¡Abrázame, anda!

ANTÓN PRIETO

Acobardados por las insistentes y machaconas medidas para reinsertarnos en la nueva normalidad, observamos cómo vamos a aflojar los rigores de nuestra inmovilidad. Dos metros, aceras anchas, gel hidroalcohólico, guantes y máscaras, mamparas, rotulaciones provisionales,  turnos inauditos… una desagradable liturgia de quirófanos se apodera de nuestras vidas ante la que además debemos poner cara de risa. Entreguémonos con cariño a las estrecheces de la distancia controlada, claro que sí, aceptemos con deportividad esas normas rotundas contra nosotros mismos y tomemos en serio lo que Simón y compañía nos recomiendan para vivir.

Si existe un itinerario cruel en estos días será el del abrazo. Ese espacio de tiempo en el que finaliza el viaje deseado, el encuentro casual, el protocolo asumido de tantas situaciones que nos resultan imprescindibles. Un abrazo es llegar a la cumbre de momentos que siempre desearemos vivir, por encima de todos los malestares, de todas las miserias que compartimos, de todas las experiencias que nos destrozan, de todas las tormentas. El abrazo político de Genovés en ese cuadro algo tramposo que dicen que representa la transición y que los madrileños clavaron ante el despacho laboralista de Atocha. El abrazo de “Matáronlle un fillo”, de Castelao, esa alegoría antifascista. O el de la paternidad de Ramón Conde al pie de la Torre de Hércules. O tantos y tantos que llenan las artes plásticas de significados sublimes. 

Malestar, ánimo, proteción, plenitud, erotismo, amistad, llanto, ceremonial, bondad, caridad, compasión, seguridad, generosidad, compromiso, amor. Es tan grande el universo de sensaciones que puede generar un simple abrazo, que prescindir tanto tiempo de su uso social va a ser realmente duro.
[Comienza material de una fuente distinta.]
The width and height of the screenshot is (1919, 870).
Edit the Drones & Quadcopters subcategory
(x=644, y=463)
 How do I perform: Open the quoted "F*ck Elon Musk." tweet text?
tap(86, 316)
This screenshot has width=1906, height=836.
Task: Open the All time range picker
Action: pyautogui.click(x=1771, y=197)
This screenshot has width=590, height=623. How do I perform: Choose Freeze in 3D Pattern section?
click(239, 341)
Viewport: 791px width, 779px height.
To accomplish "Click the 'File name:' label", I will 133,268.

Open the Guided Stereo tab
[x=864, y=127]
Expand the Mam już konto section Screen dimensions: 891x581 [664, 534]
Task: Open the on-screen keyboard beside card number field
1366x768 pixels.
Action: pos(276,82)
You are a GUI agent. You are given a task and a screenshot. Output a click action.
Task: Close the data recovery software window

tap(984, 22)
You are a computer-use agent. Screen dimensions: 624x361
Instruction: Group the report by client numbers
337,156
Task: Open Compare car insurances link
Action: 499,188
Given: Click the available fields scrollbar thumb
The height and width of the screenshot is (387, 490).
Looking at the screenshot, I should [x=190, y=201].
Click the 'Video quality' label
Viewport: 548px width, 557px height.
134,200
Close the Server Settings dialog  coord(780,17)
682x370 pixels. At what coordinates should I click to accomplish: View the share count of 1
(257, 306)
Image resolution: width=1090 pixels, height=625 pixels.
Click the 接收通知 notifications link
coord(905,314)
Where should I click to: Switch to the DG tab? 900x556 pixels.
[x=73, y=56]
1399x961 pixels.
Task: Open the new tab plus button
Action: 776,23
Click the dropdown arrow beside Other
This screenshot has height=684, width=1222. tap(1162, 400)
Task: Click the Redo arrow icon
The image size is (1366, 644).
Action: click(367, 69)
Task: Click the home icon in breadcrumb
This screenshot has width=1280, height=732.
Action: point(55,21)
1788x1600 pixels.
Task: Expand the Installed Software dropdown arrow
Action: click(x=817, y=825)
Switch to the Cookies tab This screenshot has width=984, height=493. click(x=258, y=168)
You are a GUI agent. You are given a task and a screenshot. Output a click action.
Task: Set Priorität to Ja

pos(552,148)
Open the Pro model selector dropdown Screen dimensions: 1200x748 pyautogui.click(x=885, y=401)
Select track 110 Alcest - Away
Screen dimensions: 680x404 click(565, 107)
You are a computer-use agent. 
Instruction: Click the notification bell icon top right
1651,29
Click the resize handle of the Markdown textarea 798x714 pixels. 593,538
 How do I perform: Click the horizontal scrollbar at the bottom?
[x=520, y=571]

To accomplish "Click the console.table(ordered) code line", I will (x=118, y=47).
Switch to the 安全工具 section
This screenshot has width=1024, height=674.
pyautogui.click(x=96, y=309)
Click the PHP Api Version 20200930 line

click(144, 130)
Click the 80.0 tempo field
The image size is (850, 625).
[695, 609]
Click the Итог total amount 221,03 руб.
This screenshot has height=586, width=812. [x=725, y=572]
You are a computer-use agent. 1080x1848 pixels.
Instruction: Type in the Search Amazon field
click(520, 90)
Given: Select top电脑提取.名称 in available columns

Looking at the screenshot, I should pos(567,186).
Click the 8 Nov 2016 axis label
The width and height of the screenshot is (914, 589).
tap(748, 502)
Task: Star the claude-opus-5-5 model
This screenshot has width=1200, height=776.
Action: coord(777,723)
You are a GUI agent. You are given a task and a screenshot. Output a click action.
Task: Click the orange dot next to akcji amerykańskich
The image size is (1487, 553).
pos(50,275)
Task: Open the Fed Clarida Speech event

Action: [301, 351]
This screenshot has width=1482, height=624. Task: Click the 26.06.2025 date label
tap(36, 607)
Tenemos el recurso a los abrazos íntimos y cotidianos, que por seguros y omnipresentes parecen tener menor importancia en el carrusel de las sensaciones necesarias. Deseamos los abrazos de los familiares y amigos que viven lejos, de los encuentros intermitentes, de los regresos deseados, de las llegadas la esos lugares que frecuentamos sólo una vez al año. Los abrazos húmedos de los amantes, los más medidos y defensivos del sexo efímero, de lo que mi querido Alf llama sexo industrial. 

Para él, “el abrazo supera al beso, a la caricia, a la penetración o a la felación como frontera invisible que separa los afectos, por lo que se convenirte en un anatema entre desconocidos”. Y tiene razón, los desconocidos pueden sudarse, sobarse, devorarse enteros, mantener todo el sexo que les prescriba el deseo, pero rara vez se funden en un abrazo del alma, desmecanizado, sin las grúas de la logística erótica. Si eso te ocurre en el primer polvo, seguro que te engancharás, o al menos elevarás esa compañía a tu altar de las nostalgias, al viaje de Hiperión a los Paraísos Perdidos que Charo López traducía desde Hölderlin en esa potente peli de Martín  Patino.

Queremos esos abrazos íntimos, soñados, esos abrazos que tu amor te describe cualquier mañana cuando te dice que necesita tu cuerpo para el sexo, pero sobre todo para el abrazo. Esos abrazos que tan bien huelen, que tanto ayudan y tanto satisfacen, que, volviendo a Alf, “nos retrotraen a la sensación de protección absoluta que es el útero materno, una necesidad vital mientras estemos en el planeta, un gesto necesario que nos convenirte en vulnerables” en maravillosamente vulnerables ante todo eso ante lo cual nos apetece cerrar los ojos para seguir viviendo. “Abrázame, anda”. ¿Cuántos amantes utilizarán el WhatsApp cada noche con esta frase todavía por algunhas semanas más?

Almodóvar

“Los abrazos rotos” es uno de esos films que quizá algunos fans de Almodóvar sitúen en un lugar intermedio de su filmografía. De esas a las que la industria española del cine marginó en los Goya premiando sólo la música de Alberto Iglesias. Yo se la recomiendo encarecidamente, porque es una peli redonda sobre la intimidad del deseo que acaricia todos los palos del universo de ese genial director que tanto nos marcó la mirada.